» Data
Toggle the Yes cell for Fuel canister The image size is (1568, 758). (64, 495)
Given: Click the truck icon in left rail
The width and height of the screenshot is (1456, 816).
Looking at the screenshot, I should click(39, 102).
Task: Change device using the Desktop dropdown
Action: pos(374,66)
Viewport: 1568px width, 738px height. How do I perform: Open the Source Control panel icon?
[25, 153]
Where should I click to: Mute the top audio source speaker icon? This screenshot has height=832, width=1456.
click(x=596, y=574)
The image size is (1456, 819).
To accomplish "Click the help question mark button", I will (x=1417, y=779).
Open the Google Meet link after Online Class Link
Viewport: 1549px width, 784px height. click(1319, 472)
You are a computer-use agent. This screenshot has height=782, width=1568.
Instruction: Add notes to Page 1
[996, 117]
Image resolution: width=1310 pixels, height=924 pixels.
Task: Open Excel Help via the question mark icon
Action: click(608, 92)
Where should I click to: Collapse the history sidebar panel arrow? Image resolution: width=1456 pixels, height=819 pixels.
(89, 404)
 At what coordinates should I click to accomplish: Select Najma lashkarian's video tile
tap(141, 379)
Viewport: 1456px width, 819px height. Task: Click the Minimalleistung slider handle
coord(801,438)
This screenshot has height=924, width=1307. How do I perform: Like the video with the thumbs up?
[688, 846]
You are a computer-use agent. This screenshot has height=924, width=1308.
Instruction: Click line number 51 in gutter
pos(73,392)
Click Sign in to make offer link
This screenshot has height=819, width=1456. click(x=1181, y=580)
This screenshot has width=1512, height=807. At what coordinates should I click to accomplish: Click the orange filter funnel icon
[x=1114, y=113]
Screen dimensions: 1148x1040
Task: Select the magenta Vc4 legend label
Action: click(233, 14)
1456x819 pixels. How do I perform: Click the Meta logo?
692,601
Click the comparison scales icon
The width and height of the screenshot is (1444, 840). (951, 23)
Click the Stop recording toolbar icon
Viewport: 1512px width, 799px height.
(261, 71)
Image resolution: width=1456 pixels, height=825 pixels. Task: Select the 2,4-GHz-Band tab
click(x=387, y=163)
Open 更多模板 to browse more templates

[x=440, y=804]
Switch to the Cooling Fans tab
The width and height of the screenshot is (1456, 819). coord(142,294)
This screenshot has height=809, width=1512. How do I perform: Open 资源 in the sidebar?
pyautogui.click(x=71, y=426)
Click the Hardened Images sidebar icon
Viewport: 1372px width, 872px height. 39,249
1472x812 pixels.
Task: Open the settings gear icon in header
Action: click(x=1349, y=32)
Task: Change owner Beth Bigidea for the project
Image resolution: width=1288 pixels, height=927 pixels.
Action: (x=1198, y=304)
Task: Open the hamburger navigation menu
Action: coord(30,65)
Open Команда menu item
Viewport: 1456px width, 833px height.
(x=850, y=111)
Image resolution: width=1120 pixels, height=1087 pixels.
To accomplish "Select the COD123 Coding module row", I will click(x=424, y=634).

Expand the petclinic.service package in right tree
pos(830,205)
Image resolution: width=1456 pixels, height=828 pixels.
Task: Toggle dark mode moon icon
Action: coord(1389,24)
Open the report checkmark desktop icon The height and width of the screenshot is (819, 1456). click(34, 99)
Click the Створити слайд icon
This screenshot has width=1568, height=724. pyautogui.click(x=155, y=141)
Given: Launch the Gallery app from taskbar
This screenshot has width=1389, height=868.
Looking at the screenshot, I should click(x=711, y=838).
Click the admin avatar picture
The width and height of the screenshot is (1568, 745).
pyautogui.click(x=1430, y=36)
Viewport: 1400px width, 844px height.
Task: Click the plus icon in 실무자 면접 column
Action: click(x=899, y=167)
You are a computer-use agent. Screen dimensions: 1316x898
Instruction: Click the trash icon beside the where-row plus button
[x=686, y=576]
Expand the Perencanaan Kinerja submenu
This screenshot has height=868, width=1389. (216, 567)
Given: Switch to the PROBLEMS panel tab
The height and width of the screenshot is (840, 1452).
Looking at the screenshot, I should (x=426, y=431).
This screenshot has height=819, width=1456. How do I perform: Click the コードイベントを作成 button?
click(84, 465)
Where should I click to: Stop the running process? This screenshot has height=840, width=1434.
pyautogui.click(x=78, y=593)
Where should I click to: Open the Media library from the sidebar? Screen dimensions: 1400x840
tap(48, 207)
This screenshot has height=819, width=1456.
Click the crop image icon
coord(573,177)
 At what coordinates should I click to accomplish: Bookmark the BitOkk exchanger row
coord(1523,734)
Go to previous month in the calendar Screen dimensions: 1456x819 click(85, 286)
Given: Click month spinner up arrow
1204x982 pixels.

» Work instructions
Apply a filter to the listing above so that only lines with "size" are kept, and copy those lines.

» Solved problem
Toggle the Yes cell for Fuel canister The image size is (1568, 758). (64, 495)
The image size is (1456, 819).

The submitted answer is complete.